Hoy no voy a hablar de comunicación. Bueno, quizá sí pero me referiré en todo momento a su rama de toda la vida: la tradicional, sin intermediarios personales o tecnológicos de por medio. El caso es que he hecho un nuevo amigo y tengo ganas de contarlo. Para ser más exactos es él el que ha llevado la iniciativa en todo momento. Se llama Jaume, tiene 6 años y es autista. La cosa fue así. Hace unas semanas cuando me dirigía a trabajar, en una de las muchas paradas que me incitan a despegar la vista de la lectura protocolaria de turno, subió al autobús un personaje muy especial. Al principio no pasé de echarle un vistazo general justo cuando su figura quedó a la altura de mi perspectiva, mientras se dirigía hacia mi posición en la última fila de asientos. Una vez se sentó a mi lado, todo cambió. Enseguida noté una presencia potente, de energía absorbente que lo bloqueaba todo. Giré el cuello ligeramente a la derecha y allí estaba pegado a mi, mirándome a los ojos con una sonrisa transparente. Cómo iba yo a saber que estaba entregándole la combinación de su caja fuerte a un extraño. La suya fue una conquista por la fuerza, irrevocable y sin concesiones. No tuve más remedio que ofrecerle mis muñecas y someterme a su encantamiento. Mientras todo eso sucedía, a escasos metros se encontraba un héroe anónimo, su padre. Apenas observándolo unos instantes percibías el formidable vínculo que le unía a su hijo, capaz de sortear puertas acorazadas y pasadizos sin lumbre para la mayoría. Una conexión preferente que no siempre soporta la misma densidad de tráfico de subida que de bajada, y en esos casos sólo papá tiene acceso al circuito para restablecer el sistema.
El primer día que coincidimos desconocía que Jaume padecía autismo aunque no en el grado más severo. En aquella presentación su segunda incursión consistió en apostar su cabeza en mi brazo y, tras varios segundos absorto, recuperar esa mirada para acompañarla de otra mueca sonriente inapelable. Ahí me dí cuenta de que era un niño especial, sorprendentemente normal. Era desconcertante comprobar como habiendo coincidido apenas unos minutos en el mismo espacio, alguien tan menudo como misteriosamente interminable podía dejar al descubierto lo mejor de mí sin siquiera pretenderlo.

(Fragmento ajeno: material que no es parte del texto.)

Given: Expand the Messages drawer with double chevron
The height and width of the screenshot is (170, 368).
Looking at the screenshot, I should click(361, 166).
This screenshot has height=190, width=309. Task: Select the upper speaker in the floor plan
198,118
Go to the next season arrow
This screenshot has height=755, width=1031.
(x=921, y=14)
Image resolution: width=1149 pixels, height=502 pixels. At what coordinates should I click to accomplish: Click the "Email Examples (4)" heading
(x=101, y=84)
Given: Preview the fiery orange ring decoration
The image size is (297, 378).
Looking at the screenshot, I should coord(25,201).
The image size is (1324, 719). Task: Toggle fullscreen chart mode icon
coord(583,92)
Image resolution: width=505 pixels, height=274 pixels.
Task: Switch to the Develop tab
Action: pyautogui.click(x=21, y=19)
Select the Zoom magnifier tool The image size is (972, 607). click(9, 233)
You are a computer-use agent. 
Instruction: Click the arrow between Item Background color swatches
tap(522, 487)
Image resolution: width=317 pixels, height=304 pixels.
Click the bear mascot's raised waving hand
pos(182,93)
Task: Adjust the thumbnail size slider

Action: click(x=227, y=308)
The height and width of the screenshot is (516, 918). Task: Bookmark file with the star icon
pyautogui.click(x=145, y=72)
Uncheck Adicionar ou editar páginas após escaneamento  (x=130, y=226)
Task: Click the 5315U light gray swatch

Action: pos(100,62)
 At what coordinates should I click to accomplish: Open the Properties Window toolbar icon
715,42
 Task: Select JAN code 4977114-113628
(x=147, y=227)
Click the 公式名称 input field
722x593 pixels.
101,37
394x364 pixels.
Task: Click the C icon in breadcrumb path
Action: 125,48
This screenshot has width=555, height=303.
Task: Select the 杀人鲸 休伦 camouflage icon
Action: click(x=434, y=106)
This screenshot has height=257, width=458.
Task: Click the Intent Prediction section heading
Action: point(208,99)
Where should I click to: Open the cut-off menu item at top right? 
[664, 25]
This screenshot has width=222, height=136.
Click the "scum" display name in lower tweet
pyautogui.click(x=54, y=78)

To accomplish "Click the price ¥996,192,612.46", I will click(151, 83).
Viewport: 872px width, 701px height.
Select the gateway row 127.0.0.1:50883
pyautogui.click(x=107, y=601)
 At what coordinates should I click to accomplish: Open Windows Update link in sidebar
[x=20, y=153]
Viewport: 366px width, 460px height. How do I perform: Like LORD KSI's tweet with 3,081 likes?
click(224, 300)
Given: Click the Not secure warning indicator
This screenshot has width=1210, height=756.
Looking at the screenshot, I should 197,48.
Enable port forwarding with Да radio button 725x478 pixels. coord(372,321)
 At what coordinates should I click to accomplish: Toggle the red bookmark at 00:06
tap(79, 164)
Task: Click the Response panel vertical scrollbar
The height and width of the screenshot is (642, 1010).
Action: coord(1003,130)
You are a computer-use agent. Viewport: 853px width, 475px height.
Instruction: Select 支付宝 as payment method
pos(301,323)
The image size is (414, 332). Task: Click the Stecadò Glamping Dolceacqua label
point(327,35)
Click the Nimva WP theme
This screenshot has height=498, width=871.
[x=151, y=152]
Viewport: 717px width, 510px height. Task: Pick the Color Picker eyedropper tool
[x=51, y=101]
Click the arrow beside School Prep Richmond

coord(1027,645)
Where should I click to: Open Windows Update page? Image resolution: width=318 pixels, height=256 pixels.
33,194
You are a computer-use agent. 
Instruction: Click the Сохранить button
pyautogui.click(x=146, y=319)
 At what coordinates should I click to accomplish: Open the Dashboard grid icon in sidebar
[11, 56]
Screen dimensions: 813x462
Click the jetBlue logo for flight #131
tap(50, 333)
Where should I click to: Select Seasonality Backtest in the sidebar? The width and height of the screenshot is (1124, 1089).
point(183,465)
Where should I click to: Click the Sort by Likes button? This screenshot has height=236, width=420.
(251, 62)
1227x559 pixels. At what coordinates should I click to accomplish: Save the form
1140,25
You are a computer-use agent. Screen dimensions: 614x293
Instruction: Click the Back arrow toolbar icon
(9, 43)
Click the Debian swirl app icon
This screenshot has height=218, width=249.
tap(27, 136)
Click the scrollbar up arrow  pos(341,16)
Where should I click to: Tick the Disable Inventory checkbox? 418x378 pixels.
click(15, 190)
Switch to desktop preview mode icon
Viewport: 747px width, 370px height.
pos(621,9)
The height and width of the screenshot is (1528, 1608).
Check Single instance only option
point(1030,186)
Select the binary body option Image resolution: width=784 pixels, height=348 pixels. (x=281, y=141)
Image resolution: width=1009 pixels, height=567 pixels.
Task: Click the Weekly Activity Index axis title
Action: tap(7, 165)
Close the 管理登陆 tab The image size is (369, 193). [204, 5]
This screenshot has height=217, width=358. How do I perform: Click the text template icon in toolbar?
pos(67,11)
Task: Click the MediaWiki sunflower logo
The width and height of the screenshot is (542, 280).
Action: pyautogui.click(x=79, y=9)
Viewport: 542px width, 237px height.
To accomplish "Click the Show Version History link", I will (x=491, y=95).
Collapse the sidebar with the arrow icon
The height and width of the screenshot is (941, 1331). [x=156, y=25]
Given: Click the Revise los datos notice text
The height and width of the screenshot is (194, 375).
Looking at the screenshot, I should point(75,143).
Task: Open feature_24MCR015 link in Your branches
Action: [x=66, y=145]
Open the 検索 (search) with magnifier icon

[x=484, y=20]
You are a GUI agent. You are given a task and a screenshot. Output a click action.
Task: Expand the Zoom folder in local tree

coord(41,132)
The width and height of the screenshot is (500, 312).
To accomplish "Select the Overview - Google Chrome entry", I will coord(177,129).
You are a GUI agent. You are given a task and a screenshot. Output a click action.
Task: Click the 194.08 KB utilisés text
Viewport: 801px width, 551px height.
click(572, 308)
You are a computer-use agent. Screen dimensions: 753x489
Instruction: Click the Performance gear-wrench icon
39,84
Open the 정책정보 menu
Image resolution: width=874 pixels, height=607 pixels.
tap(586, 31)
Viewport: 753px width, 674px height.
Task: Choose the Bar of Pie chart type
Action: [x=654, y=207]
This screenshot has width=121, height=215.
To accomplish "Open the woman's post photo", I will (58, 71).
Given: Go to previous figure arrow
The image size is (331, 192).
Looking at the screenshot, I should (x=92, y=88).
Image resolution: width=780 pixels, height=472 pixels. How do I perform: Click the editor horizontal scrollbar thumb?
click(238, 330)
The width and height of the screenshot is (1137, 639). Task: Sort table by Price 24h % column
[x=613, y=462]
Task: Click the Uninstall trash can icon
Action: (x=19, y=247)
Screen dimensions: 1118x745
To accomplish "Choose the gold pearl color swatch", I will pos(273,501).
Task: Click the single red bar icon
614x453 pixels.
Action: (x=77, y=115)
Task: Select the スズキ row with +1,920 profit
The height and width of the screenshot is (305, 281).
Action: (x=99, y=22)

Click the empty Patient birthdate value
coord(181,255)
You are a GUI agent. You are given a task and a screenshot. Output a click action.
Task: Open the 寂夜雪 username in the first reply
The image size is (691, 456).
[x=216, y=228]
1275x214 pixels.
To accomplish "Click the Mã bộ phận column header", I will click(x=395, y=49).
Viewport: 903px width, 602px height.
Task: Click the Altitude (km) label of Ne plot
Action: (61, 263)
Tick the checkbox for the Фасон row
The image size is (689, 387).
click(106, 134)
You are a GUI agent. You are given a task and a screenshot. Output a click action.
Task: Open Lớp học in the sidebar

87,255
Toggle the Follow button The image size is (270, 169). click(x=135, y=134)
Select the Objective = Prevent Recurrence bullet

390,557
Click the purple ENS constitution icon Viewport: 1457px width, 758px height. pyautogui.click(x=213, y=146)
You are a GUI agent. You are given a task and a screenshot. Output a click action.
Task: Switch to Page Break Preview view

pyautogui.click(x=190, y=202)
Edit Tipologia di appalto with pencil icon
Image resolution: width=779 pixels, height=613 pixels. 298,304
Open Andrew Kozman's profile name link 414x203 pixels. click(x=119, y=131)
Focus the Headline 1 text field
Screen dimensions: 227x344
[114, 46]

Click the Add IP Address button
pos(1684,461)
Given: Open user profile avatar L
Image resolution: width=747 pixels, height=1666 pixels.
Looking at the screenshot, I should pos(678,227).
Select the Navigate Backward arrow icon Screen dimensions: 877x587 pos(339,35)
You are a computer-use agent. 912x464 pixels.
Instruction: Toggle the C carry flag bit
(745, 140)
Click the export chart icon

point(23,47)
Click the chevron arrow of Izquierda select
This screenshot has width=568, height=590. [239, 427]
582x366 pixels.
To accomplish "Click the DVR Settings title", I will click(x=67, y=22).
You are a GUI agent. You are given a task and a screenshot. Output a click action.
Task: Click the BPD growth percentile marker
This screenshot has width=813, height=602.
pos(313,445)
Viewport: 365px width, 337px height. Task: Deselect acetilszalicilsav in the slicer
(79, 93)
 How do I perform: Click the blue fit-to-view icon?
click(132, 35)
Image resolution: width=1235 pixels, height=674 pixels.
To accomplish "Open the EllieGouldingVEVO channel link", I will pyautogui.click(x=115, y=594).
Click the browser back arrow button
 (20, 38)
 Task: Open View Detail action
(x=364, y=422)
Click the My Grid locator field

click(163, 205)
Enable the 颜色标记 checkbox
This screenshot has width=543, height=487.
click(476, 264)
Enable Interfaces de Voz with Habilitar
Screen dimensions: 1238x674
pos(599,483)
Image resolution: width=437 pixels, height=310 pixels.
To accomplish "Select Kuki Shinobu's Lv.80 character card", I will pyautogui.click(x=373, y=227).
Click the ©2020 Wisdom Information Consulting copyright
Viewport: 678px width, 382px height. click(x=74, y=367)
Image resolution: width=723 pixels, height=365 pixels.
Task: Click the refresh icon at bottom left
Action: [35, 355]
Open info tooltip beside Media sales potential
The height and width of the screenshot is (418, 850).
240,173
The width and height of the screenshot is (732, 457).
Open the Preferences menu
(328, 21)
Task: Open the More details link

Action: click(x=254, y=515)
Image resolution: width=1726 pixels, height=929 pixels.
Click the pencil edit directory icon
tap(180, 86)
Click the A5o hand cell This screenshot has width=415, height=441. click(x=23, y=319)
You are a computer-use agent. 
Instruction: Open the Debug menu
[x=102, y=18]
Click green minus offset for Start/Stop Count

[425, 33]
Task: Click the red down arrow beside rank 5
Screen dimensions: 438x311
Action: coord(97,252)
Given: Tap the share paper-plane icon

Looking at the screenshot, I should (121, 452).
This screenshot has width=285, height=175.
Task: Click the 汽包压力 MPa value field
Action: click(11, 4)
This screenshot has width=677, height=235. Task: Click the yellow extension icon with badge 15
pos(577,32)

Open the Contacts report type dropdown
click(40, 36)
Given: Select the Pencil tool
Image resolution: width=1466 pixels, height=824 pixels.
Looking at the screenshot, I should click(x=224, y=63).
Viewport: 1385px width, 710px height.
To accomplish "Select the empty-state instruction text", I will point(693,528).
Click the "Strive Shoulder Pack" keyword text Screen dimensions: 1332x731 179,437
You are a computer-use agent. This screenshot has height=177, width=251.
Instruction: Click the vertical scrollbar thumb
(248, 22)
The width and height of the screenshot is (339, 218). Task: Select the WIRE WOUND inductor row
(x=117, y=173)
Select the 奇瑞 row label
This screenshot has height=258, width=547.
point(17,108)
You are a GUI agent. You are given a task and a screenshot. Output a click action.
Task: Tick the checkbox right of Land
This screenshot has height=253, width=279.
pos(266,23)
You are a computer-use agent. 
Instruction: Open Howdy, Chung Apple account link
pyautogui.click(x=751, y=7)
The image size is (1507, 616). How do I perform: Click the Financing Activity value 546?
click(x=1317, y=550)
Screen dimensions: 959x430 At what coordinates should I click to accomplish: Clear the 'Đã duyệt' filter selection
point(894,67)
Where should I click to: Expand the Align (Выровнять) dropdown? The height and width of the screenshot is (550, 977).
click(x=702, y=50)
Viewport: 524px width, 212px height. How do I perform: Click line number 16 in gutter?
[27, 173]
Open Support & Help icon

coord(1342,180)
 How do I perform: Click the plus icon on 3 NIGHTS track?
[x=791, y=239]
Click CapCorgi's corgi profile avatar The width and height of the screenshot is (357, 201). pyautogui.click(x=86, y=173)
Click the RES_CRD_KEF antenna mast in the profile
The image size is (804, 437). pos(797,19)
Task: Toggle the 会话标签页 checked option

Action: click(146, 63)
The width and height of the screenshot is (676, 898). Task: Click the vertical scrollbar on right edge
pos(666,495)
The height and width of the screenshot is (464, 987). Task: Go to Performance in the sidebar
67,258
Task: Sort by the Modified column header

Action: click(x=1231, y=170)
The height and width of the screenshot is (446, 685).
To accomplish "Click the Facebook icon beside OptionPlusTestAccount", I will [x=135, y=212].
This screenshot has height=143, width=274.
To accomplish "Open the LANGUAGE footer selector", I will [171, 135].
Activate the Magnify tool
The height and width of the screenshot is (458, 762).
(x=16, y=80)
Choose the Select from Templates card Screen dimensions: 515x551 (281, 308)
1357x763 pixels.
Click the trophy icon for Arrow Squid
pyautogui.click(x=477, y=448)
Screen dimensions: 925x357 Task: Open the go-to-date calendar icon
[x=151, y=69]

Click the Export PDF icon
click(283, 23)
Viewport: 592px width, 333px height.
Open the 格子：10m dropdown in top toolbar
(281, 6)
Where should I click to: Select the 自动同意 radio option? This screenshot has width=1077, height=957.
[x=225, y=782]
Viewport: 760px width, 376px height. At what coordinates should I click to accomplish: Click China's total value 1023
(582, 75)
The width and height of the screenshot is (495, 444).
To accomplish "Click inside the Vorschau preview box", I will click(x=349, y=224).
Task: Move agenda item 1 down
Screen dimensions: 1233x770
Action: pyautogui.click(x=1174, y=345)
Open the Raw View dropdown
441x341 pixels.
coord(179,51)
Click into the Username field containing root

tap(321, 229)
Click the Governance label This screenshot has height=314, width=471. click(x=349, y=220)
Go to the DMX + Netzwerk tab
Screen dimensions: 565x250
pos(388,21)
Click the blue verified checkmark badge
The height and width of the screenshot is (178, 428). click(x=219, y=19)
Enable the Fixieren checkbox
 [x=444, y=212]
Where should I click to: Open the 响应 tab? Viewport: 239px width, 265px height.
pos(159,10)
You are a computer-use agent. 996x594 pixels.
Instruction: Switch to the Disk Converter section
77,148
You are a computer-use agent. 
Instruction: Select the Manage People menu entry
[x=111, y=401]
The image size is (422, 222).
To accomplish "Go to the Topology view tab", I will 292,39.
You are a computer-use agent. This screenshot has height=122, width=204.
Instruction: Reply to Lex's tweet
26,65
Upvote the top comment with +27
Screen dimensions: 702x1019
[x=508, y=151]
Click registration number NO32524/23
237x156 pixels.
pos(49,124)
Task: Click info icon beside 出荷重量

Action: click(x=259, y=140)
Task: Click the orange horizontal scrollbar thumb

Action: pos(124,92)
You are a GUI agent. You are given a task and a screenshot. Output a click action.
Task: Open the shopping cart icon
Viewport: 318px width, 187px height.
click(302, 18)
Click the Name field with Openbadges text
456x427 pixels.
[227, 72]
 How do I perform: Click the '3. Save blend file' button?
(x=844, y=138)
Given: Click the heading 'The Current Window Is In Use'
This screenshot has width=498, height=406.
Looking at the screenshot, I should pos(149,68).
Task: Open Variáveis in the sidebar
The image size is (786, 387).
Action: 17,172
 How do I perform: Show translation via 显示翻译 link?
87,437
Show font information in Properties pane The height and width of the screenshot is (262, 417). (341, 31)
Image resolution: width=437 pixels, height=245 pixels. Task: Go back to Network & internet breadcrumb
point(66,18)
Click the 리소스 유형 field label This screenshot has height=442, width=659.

La segunda vez que coincidimos fue la semana pasada. Todo el proceso discurrió de forma parecida. Yo repetía asiento en la última fila y él se abalanzó hacia allí mientras su padre le señalaba un sin fin de ubicaciones posibles, que Jaume se encargó de descartar a la carrera. Se situó nuevamente a mi lado y sonrió. En ese preciso momento me di cuenta de que ya no era dueño de mi voluntad. Cerré el libro y pausé el reproductor. Mientras su padre le insistía en que no molestara a los demás pasajeros, percibí aquella advertencia como un mero formalismo incapaz de derivar en consecuencia alguna posterior. Jaume repitió el procedimiento del primer encuentro: tras las miradas, unas leves caricias sobre el antebrazo con la emoción de aquel niño insomne en la víspera del 6 de enero. Recreó la misma escena con el joven que se sentaba al otro lado, al que saludó agitando su mano para romper el hielo y alegrarle la tarde. Su tercera víctima fue una chica que, como no, también cayó en sus fauces. Fue entonces cuando el padre reveló que Jaume era un niño diferente, robusto por dentro como un refugio antiaéreo a prueba de cataclismos silenciosos pero vulnerable a las filtraciones. Jaume lo había pasado mal. En realidad desconectó su sistema durante unos años y desde entonces sentía una predilección irrefrenable por obsequiar a los que le rodeaban con dosis extra de electrones, como si tratase de recuperar el tiempo perdido cediéndole a los demás instantes inolvidables. Así recordé todas aquellas lecciones teóricas sobre comunicación no verbal, el lenguaje de gestos, el poder de persuasión de la mirada o el efecto narcotizante de la serenidad. Jamás imaginé que un niños de seis años pudiera llegar a concentrar todas esas virtudes de forma tan aguda, cuando a esa edad ni tan solo somos capaces de imaginar el significado de la mayoría de ellas.
Con el paso de las horas me vino a la cabeza una reflexión muy elocuente que reproducía en su blog Pere Rosales, sobre las relaciones personales y la manera de comunicarnos: ‘He aprendido que la gente olvida lo que dijiste, incluso olvida lo que hiciste, pero nunca olvidará cómo les hiciste sentir’ [Maya Angelou]. Gracias Jaume.